I need help too. I can't figure out this sawzall thing. I cut a copper line apart and it is currently spraying water out. Is that bad? I keep trying to soldier it back together but the soldier isn't melting. Should I get an oxyactelyene torch? I have my pre soldiered fittings from the Home depot this should be easy.


----------



## PLUMB TIME (Feb 2, 2009)

RW Plumbing said:


> I need help too. I can't figure out this sawzall thing. I cut a copper line apart and it is currently spraying water out. Is that bad? I keep trying to soldier it back together but the soldier isn't melting. Should I get an oxyactelyene torch? I have my pre soldiered fittings from the Home depot this should be easy.


 
That's because "soldier" doesn't melt. Solder does.:laughing:


----------



## TheSkinnyGuy (Sep 15, 2009)

I REALLY need help. I burned out all my sawzall blades on this cast-iron pipe, and I've barely scratched it. How many blades will I burn thru before I cut thru this stuff?


----------



## RW Plumbing (Aug 16, 2010)

TheSkinnyGuy said:


> I REALLY need help. I burned out all my sawzall blades on this cast-iron pipe, and I've barely scratched it. How many blades will I burn thru before I cut thru this stuff?

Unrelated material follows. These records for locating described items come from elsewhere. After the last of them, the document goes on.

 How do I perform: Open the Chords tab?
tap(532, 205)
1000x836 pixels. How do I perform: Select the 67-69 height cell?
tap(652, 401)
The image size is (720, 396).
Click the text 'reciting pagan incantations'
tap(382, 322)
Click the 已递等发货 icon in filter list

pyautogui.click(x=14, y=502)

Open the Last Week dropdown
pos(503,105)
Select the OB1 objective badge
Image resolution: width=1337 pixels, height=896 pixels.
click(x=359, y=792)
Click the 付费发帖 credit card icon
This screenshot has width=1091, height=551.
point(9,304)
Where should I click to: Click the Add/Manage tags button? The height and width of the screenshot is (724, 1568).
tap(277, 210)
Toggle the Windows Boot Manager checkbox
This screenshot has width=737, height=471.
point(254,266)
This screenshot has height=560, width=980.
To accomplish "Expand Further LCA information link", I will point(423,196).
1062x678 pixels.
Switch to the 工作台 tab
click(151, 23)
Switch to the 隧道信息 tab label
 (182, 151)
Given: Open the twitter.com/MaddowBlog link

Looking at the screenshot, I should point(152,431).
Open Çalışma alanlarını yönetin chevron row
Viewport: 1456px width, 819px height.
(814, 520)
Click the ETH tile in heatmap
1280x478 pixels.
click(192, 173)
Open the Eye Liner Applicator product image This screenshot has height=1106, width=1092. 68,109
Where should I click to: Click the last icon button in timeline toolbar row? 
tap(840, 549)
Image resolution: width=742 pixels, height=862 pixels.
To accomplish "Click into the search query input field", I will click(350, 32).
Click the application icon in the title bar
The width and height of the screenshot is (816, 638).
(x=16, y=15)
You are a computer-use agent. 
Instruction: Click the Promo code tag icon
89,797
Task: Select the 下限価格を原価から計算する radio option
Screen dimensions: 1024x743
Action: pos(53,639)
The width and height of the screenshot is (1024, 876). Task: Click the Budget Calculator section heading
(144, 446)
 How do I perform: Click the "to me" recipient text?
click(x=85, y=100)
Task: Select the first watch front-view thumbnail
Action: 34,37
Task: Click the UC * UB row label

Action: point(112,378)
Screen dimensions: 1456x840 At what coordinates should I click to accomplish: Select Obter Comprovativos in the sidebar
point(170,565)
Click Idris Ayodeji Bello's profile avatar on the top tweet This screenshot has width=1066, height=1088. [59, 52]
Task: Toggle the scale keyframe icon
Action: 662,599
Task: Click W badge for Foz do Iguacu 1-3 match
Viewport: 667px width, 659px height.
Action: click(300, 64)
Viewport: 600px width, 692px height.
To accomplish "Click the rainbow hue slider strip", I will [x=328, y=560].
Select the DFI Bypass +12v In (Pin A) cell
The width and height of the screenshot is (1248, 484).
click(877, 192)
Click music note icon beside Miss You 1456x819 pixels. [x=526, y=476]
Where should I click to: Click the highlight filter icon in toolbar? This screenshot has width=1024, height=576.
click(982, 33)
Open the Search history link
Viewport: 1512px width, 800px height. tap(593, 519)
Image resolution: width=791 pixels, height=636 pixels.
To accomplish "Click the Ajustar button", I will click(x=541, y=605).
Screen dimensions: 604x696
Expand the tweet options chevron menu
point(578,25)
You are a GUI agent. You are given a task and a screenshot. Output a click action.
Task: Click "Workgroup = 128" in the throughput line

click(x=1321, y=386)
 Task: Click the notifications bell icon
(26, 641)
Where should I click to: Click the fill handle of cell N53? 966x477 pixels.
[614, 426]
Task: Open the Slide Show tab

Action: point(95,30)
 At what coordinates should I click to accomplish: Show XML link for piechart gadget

Well that depends, I hope you are using the wood and nail blades. Those corse teeth really tear though that cast iron. The teeth on a metal blade are too small for cast iron.


----------



## RW Plumbing (Aug 16, 2010)

PLUMB TIME said:


> That's because "soldier" doesn't melt. Solder does.:laughing:


Yes they do. Ever melt a green army man when you were a kid?


----------



## Bill (Jun 17, 2008)

TheSkinnyGuy said:


> I REALLY need help. I burned out all my sawzall blades on this cast-iron pipe, and I've barely scratched it. How many blades will I burn thru before I cut thru this stuff?


Ask Mr Owl.
Mr Owl, how many sawzall blades does it take to reach the center:laughing:


----------



## PLUMB TIME (Feb 2, 2009)

Bill said:


> Ask Mr Owl.
> Mr Owl, how many sawzall blades does it take to reach the center:laughing:


 
A one, a two, a three......crunch.

Are we that old?


----------



## Optimus Primer (May 20, 2009)

PLUMB TIME said:


> That's because "soldier" doesn't melt. Solder does.:laughing:


They will melt when our military gets the lasers that we are mounting on some of their vehicles going.


----------